Randomness in Laplacian Eigenmaps Embeddings
wendywangwwt opened this issue · 2 comments
wendywangwwt commented
Hi! I'm using Laplacian Eigenmaps and noticed that the resulting embeddings are not always the same, even though I have explicitly set the seed:
model = LaplacianEigenmaps(dimensions=3,seed=0)
Running the same algorithm in the same python session for multiple times yields different embeddings each time. Here is a minimal reproducible example:
import networkx as nx
g_undirected = nx.newman_watts_strogatz_graph(1000, 20, 0.05, seed=1)

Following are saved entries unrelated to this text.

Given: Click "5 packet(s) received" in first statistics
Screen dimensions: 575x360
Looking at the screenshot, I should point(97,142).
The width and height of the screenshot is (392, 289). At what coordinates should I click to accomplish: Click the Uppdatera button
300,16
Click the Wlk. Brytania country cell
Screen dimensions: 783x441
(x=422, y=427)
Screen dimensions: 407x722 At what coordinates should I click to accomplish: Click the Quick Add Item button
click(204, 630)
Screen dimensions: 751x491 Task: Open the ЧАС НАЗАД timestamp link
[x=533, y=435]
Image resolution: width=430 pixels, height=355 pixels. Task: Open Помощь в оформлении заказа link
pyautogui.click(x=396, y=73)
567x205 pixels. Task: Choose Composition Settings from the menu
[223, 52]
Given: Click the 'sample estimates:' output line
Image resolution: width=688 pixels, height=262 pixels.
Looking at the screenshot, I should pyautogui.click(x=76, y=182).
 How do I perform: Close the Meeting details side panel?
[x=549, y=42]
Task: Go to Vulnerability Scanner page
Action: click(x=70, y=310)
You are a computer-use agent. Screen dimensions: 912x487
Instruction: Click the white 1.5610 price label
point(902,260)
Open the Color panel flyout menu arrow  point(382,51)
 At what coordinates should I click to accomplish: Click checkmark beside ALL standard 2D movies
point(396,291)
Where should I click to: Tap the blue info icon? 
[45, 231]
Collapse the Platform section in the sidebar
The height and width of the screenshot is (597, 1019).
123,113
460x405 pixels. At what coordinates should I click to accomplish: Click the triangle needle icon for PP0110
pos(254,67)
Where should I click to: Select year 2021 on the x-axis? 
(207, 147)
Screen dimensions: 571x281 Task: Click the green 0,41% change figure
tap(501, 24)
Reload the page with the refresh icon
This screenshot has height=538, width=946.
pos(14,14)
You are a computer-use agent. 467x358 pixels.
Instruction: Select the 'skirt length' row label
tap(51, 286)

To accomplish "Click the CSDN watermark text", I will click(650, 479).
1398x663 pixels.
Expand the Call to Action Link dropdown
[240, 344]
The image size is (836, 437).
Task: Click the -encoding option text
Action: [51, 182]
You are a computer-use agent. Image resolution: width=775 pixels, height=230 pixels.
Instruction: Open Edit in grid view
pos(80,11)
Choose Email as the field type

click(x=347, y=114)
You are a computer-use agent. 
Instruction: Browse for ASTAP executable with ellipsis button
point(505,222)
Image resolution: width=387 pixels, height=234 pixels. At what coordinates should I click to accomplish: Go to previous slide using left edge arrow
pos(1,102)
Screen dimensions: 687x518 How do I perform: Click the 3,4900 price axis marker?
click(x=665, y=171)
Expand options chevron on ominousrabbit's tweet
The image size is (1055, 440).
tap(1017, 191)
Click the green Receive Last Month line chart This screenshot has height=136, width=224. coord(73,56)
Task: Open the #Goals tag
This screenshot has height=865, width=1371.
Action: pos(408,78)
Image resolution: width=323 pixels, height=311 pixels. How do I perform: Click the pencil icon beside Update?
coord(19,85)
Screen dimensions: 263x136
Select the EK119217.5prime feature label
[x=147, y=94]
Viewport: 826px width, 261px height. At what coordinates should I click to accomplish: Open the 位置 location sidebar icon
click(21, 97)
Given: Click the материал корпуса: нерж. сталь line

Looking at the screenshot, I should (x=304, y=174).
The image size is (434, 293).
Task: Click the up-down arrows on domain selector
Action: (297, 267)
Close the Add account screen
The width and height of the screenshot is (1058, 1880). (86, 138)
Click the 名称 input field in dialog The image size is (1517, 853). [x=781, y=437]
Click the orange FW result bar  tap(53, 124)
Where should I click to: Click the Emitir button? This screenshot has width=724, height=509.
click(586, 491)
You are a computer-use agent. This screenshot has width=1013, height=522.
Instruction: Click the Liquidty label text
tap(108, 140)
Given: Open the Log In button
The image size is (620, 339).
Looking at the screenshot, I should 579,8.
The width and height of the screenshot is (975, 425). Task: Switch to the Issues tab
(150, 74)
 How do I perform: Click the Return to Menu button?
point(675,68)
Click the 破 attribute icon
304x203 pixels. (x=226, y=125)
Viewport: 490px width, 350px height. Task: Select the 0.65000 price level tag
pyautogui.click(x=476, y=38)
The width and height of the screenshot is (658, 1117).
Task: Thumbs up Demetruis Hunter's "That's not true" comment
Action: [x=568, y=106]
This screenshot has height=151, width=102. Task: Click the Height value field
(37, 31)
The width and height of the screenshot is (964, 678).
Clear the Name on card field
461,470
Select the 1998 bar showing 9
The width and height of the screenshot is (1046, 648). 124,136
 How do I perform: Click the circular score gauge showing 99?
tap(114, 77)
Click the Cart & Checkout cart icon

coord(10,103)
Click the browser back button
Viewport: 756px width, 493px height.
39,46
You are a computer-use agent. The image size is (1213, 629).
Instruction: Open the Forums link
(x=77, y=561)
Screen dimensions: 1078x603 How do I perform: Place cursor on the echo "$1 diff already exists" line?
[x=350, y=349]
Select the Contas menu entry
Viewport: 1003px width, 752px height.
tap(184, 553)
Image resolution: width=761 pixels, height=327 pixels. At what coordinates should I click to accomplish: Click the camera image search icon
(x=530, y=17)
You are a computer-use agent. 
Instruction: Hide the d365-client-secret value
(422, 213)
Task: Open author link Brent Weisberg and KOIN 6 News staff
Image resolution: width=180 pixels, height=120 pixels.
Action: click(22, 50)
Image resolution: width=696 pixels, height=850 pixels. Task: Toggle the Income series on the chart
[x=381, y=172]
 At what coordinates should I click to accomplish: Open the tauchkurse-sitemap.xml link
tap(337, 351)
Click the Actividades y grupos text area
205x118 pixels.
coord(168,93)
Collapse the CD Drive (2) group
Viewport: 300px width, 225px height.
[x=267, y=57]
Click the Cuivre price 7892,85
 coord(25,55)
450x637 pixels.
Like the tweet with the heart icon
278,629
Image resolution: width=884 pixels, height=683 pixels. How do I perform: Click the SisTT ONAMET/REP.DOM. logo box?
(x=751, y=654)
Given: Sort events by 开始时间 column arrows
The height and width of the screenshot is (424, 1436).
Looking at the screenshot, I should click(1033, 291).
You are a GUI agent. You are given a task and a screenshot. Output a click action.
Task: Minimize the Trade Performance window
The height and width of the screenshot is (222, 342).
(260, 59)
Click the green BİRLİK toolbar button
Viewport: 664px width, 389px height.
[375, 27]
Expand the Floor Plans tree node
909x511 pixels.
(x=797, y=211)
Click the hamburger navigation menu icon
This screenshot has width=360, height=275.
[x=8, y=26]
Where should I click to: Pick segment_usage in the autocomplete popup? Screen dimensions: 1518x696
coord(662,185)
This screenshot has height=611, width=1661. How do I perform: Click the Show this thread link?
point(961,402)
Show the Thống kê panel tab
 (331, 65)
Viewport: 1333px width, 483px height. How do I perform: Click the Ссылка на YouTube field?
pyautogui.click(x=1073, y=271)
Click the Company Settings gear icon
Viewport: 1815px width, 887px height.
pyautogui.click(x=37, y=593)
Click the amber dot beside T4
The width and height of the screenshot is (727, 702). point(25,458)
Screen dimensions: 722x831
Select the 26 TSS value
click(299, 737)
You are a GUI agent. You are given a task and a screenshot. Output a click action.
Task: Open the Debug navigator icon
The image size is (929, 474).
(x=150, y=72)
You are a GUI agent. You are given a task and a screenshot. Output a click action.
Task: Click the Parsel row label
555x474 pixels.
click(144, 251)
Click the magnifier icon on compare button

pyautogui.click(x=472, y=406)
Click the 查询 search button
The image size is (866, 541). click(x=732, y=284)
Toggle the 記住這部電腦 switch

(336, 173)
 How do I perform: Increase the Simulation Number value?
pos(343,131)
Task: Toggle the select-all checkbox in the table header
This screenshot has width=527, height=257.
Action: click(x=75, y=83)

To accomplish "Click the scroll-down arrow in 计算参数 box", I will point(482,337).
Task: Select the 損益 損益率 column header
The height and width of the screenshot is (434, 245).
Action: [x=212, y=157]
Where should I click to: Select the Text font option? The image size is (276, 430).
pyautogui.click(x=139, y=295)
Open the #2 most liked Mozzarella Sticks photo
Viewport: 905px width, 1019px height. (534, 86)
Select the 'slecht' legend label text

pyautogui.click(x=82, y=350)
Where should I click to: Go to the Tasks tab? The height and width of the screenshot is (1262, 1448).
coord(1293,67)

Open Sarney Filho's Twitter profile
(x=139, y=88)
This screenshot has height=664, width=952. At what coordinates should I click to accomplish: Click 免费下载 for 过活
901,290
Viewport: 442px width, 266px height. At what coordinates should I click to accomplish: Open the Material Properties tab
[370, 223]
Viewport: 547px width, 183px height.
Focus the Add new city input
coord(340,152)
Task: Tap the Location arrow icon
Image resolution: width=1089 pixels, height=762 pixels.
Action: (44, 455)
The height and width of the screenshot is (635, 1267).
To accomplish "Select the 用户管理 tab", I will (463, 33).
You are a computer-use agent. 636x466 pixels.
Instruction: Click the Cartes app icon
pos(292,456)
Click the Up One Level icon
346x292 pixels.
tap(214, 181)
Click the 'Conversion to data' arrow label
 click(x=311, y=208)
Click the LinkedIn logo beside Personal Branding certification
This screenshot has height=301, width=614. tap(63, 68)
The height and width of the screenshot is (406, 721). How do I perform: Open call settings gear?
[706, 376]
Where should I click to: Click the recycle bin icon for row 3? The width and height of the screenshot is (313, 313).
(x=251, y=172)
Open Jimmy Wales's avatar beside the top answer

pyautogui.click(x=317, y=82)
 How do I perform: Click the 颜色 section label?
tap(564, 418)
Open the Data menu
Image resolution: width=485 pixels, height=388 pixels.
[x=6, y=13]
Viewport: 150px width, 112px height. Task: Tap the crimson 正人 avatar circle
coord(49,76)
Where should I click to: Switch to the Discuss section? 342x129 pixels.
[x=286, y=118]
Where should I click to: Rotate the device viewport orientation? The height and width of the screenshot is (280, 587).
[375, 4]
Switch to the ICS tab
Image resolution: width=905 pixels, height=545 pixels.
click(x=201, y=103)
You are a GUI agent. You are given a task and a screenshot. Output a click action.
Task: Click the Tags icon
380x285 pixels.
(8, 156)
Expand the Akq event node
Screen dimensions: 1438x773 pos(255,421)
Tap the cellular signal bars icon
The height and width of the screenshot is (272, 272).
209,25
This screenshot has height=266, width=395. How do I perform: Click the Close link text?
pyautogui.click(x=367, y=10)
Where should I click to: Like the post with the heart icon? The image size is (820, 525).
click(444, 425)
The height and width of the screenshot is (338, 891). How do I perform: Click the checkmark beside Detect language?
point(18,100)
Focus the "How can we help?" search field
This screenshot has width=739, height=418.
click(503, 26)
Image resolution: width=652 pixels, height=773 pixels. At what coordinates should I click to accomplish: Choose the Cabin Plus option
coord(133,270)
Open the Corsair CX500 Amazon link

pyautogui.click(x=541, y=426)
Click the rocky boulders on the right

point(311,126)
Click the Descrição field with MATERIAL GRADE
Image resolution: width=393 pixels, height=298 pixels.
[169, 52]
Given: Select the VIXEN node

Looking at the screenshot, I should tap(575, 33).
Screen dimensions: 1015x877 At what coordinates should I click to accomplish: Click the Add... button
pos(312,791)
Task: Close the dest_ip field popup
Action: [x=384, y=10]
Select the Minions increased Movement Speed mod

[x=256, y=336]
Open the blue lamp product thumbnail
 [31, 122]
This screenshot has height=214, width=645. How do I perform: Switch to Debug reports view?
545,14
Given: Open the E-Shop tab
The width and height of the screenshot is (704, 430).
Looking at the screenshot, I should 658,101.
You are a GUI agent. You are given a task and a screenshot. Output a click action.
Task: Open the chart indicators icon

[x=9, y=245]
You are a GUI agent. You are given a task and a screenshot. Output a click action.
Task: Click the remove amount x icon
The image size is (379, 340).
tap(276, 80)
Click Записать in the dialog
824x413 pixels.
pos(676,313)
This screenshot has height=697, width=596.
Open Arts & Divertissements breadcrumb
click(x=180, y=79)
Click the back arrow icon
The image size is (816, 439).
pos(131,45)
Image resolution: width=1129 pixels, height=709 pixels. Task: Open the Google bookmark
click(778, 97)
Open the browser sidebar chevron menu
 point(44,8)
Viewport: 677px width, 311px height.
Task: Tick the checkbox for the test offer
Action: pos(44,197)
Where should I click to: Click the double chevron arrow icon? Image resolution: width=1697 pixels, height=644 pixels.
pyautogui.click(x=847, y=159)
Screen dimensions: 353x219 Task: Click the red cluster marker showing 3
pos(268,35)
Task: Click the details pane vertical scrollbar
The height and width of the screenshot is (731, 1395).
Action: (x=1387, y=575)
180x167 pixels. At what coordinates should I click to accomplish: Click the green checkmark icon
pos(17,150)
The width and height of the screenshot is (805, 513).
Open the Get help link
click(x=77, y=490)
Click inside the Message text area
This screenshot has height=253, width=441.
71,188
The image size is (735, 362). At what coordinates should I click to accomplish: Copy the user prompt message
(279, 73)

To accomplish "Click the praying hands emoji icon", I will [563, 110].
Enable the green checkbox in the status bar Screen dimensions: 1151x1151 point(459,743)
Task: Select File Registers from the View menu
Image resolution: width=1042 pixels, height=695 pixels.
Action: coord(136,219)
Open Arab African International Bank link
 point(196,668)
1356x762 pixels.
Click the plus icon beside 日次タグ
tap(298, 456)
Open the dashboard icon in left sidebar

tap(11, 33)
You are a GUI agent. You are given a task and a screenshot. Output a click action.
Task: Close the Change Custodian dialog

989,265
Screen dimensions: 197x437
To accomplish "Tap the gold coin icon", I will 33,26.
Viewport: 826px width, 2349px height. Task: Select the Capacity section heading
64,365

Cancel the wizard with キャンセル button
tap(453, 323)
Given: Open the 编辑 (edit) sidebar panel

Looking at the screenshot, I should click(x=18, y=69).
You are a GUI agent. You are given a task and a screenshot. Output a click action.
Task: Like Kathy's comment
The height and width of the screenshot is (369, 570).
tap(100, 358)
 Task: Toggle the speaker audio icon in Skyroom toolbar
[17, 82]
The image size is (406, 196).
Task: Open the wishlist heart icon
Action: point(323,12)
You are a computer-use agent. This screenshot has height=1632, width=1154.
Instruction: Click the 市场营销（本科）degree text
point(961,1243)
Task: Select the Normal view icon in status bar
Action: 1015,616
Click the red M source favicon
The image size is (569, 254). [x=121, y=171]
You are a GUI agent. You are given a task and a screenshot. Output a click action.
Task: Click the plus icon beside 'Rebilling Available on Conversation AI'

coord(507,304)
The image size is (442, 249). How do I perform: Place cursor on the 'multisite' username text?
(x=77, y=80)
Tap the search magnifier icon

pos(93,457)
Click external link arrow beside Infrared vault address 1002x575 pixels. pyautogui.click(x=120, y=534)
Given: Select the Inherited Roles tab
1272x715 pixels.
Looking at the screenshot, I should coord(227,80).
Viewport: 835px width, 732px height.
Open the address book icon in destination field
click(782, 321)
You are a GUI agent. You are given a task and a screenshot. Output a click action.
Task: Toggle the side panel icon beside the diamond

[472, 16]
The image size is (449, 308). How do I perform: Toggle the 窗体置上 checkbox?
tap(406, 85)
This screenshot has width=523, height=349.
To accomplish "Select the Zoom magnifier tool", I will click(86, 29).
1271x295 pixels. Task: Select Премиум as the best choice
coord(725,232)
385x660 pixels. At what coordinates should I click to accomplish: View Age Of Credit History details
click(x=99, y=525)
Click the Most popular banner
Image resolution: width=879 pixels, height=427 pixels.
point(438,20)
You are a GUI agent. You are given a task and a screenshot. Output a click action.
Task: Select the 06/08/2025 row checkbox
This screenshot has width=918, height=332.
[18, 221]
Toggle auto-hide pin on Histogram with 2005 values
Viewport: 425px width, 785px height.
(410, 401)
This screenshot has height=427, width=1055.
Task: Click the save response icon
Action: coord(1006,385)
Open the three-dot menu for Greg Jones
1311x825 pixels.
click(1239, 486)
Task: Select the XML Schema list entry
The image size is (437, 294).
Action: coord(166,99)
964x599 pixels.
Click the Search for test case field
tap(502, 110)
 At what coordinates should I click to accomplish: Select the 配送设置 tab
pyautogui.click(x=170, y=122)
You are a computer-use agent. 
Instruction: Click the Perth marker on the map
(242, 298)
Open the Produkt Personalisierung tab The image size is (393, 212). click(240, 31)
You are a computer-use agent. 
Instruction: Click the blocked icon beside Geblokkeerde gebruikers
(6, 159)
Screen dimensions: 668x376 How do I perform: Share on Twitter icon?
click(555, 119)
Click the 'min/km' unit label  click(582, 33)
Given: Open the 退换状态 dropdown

from karateclub.node_embedding.neighbourhood import LaplacianEigenmaps
import numpy as np
for _ in range(5):
model = LaplacianEigenmaps(dimensions=3,seed=0)
model.fit(g_undirected)
node_emb_le = model.get_embedding()
print(np.sum(node_emb_le))
It yields the following summed value of the embeddings for me:
31.647046936812927
-31.647046936812888
31.64704693681287
-31.690999529775908
-31.581837545720354
How can I control the randomness so that every time the resulting embeddings are exactly the same, even if I run the algorithm for arbitrary times in the same python session?
benedekrozemberczki commented
Can you also seed numpy?
benedekrozemberczki commented
Sorry, could you please reply @wendywangwwt ? Closing for now.